Your child doesn't internalize what you say as much as the energy with which you say it. Pay close attention to how you feel and you'll notice that teaching often carries a subtle vibe that feels "yucky."
So when you must teach explicitly, clean up your energy first. Otherwise you might be teaching the wrong lesson!
When you teach by example, you are following the advice of Gandhi who said, "you must BE the change you wish to see..."
Re: Invisible Teaching
I know this is silly - Do I stop emphasizing what is important? He's been using them (please, thank you, you're welcome, excuse me) intermittently.
I'm looking at making sure I model them all correctly and he will follow. I repeat what I would like him to ask instead of what he is asking. I know it works, it's just ... the rest of the world we live in.
I am trying to counter the effects of Grandpa using 'ahem ahem' to get what he wants from my son (for a week, very effective, my son uses it all the time now). Only in my son it comes out very differently. (and Grandpa will be visiting in a couple of weeks - how do I gently break it to him that his grandson has picked up a bad habit from him - don't do it anymore? He doesn't take to criticism at all).
So I am trying to emphasize using please and thank you and using the question rather than the easy 'ahem ahem' to ask for what he wants. I really think it's a severe delay for my son - and a learning experience for me I didn't really want to go through.
Lizzie
Re: Invisible Teaching
Lizzie... The solution to your problem is already in what I wrote above. Remember that the example of learning niceties like saying "thank you" is just that: an example to illustrate how children learn through modeling, whether it's intentional or not.
Modeling "thank you" is very different from asking him to say "thank you." When you ask, you invisibly teach him that he can't figure it out on his own. We don't ask 9-month-old babies to practice standing and walking because we know they'll figure it out on their own by following the models all around them. They see that people stand and walk — that's just what humans do — and their whole existence is focused on realizing their human potential.

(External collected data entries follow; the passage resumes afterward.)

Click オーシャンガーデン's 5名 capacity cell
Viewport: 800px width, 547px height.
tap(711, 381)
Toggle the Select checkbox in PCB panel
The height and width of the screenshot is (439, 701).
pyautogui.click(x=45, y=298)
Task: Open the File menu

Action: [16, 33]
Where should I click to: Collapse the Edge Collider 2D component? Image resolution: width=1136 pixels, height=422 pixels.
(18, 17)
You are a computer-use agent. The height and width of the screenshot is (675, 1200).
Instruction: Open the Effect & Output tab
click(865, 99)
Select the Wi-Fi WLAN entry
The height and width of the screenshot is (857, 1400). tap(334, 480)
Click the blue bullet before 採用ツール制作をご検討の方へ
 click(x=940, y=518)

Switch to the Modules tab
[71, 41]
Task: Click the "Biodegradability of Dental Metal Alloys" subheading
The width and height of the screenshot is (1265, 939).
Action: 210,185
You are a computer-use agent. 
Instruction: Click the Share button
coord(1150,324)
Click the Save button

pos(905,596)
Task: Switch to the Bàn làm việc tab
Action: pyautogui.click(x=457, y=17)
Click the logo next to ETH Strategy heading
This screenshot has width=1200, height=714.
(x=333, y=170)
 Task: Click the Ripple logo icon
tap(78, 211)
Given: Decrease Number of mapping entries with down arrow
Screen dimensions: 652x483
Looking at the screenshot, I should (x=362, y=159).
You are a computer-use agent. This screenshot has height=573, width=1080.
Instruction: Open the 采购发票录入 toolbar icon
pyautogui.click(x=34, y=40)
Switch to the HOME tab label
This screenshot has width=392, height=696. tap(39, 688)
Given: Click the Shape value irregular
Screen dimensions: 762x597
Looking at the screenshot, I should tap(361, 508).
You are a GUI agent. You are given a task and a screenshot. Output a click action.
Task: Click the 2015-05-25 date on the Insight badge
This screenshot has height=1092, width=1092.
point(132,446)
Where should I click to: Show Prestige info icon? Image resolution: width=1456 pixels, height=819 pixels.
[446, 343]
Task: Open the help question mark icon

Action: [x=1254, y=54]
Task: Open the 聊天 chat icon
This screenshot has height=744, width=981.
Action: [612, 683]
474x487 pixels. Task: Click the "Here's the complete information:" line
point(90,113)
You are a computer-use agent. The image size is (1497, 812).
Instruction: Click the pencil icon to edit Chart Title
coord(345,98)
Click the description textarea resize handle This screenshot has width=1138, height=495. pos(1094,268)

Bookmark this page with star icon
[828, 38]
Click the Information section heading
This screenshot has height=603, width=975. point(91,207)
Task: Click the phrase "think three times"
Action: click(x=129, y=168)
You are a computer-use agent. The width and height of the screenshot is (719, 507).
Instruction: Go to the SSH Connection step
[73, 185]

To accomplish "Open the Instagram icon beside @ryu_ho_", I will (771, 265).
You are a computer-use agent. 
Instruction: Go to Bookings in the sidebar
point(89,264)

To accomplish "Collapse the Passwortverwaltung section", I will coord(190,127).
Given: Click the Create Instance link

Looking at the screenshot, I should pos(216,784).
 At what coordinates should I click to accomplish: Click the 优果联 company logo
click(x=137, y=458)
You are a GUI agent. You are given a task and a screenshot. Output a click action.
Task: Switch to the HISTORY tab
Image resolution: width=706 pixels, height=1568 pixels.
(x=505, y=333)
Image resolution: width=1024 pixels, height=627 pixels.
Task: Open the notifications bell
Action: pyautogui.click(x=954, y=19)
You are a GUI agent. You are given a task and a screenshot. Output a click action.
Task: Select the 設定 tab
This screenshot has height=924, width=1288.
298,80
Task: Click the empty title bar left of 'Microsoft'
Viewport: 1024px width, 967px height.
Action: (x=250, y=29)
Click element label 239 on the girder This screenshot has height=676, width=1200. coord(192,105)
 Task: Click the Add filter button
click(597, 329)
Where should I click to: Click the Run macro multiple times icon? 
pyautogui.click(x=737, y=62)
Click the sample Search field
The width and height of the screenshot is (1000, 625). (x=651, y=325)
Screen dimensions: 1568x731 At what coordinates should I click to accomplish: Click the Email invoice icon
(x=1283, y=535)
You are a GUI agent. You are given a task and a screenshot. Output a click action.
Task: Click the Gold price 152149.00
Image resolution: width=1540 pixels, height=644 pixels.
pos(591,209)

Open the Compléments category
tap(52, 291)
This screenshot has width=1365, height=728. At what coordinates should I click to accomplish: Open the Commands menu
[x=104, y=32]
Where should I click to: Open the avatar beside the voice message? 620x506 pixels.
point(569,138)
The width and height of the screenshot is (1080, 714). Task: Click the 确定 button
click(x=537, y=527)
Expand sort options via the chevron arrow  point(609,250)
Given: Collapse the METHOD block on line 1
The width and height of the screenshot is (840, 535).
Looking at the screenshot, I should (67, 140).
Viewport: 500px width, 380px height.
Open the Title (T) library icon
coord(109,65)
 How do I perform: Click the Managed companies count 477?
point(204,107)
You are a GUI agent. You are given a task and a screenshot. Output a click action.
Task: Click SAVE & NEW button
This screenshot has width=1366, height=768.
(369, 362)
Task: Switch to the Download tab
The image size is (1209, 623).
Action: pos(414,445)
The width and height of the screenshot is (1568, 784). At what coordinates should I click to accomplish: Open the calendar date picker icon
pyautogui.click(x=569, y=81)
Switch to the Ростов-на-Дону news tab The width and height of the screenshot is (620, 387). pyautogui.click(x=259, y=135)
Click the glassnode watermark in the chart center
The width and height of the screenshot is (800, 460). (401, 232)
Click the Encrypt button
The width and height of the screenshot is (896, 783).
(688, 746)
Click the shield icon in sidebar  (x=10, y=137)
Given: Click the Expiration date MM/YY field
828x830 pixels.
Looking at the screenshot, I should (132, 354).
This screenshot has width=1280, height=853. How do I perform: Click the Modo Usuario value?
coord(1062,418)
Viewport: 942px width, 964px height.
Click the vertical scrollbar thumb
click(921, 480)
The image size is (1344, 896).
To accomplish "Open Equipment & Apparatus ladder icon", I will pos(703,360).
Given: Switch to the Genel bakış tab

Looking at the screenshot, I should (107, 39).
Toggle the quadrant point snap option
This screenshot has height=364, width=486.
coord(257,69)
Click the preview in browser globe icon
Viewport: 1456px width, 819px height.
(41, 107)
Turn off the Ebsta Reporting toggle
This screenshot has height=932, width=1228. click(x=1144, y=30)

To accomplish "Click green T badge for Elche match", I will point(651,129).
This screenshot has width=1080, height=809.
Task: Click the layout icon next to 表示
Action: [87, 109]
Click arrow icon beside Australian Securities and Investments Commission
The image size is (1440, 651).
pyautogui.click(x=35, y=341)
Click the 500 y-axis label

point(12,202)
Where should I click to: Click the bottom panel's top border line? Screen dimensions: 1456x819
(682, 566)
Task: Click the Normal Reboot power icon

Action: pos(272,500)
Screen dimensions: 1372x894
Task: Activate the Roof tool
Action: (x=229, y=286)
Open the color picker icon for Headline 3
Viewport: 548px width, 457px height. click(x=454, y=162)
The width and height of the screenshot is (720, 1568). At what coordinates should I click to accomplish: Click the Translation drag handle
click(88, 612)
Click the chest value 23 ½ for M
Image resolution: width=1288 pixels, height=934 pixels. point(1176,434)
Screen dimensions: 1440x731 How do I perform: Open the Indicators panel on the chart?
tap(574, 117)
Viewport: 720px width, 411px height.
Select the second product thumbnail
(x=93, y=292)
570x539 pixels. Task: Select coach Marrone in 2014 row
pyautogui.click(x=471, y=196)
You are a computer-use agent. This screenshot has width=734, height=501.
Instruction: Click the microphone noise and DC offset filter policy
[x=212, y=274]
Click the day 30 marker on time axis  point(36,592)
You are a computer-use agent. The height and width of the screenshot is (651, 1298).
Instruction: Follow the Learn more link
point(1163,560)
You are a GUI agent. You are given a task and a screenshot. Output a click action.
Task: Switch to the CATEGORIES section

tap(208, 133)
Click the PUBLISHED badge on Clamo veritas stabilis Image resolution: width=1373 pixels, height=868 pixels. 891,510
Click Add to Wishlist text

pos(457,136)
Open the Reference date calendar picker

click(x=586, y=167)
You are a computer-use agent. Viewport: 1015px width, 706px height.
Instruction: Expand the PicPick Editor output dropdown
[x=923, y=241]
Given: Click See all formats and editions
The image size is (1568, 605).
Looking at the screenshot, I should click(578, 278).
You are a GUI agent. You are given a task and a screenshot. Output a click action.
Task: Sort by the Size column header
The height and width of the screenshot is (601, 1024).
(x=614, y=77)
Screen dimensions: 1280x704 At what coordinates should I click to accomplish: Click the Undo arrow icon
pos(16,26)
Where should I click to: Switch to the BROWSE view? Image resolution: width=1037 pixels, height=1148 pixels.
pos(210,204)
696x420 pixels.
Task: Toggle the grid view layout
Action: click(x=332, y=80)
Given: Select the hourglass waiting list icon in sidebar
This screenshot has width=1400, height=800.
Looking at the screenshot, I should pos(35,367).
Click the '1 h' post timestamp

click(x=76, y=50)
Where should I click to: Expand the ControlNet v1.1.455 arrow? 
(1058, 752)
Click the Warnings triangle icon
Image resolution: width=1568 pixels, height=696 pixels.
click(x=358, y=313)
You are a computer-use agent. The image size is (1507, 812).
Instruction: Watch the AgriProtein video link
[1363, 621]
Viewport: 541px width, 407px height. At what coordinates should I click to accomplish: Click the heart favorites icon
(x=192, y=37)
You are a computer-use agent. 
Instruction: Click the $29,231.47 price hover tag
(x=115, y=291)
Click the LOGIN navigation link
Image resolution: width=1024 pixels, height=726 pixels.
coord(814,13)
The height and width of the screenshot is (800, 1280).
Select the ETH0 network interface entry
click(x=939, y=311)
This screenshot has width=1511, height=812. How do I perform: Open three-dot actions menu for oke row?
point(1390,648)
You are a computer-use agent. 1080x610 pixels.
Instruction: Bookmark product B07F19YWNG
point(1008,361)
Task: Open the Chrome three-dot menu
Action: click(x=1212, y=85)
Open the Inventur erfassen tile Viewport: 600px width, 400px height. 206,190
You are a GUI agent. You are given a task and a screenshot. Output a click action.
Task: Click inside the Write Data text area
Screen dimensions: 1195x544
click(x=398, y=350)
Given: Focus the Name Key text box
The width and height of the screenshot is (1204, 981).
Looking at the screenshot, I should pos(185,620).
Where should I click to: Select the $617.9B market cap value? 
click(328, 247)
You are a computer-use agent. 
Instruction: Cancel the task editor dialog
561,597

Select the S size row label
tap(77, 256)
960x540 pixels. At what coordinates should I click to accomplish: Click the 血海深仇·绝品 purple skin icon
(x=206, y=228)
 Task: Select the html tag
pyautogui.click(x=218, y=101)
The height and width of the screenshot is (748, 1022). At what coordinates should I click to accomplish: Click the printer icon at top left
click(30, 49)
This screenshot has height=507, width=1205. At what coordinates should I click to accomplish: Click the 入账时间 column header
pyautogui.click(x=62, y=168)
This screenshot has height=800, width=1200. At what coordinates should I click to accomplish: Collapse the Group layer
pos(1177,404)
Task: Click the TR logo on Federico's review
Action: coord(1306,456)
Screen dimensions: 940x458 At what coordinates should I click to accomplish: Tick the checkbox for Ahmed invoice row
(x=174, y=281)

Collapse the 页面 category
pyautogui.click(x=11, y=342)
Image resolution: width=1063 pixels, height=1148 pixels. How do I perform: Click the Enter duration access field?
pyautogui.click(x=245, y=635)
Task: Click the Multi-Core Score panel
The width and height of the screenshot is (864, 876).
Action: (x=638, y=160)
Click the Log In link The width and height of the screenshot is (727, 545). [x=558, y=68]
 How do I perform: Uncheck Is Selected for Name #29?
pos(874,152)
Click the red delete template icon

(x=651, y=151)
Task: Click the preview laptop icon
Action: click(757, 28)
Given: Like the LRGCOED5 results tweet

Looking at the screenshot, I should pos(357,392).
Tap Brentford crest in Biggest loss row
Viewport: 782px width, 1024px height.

If your son sees that his parents — whom he loves more than anyone and wants most to be like — say things like please and thank you, he will naturally emulate your behavior. The more enthusiastically you embrace your authentic inner power (in general), the more readily he will follow your model.
With Grandpa, the solution is to model modeling instead of asking him to stop "ahem-ing." In other words, let him see that you trust your son to learn by example. He probably won't get it right away, but you don't need him to get it at all, because your son is far more influenced by you than by him.
Re: Invisible Teaching
This is such a good question. The one that grates on me personally is "say 'I'm sorry.'" Who wants a coerced apology? Not me! And I don't want 'I'm sorry' to mean "words my mom makes me say when she thinks I should be sorry." :-) ...as for politeness, I think it's perfectly acceptable and people take it in kind and move on immediately to just say thank you when someone else is expecting it (ie, grandpa). "Brought you a present, Sonny, ehem ehem." Mom: "Thanks, Dad, that is my son's favorite color! He'll love playing with it!" Dad's been thanked, you've modeled, child has not been coerced, everyone's happy :-)
Re: Invisible Teaching
This hits a chord with me as it is something I struggle with. Alfie Kohn says that sometimes, a child needs to recognize that saying please and thank you is about the other person, and that the child at a certain point needs to learn about inductive, or 'other-oriented' reasoning. He writes about saying these 'magic words': "even if I don't care about such things, other people do. There's a cost to flouting social convention, and refusing on principle to be polite is not where I want to make my stand. More to the point, I don't want to make this stand at my children's expense. The reality is that they'll be judged and found wanting if they fail to sprinkle their conversations with the obligatory social niceties." He talks about how you can emphasize to your child how saying these words makes other people feel good, rather than as politeness for its own sake. I try and teach my kids that Grandma likes it when we say thank you for the meal she cooked, and it makes her feel good, and that's a good reason to say thank you. Of course, I do slip into old habits..("now what do you say?" when someone compliments my kids) but I am trying hard to break these kneejerk responses.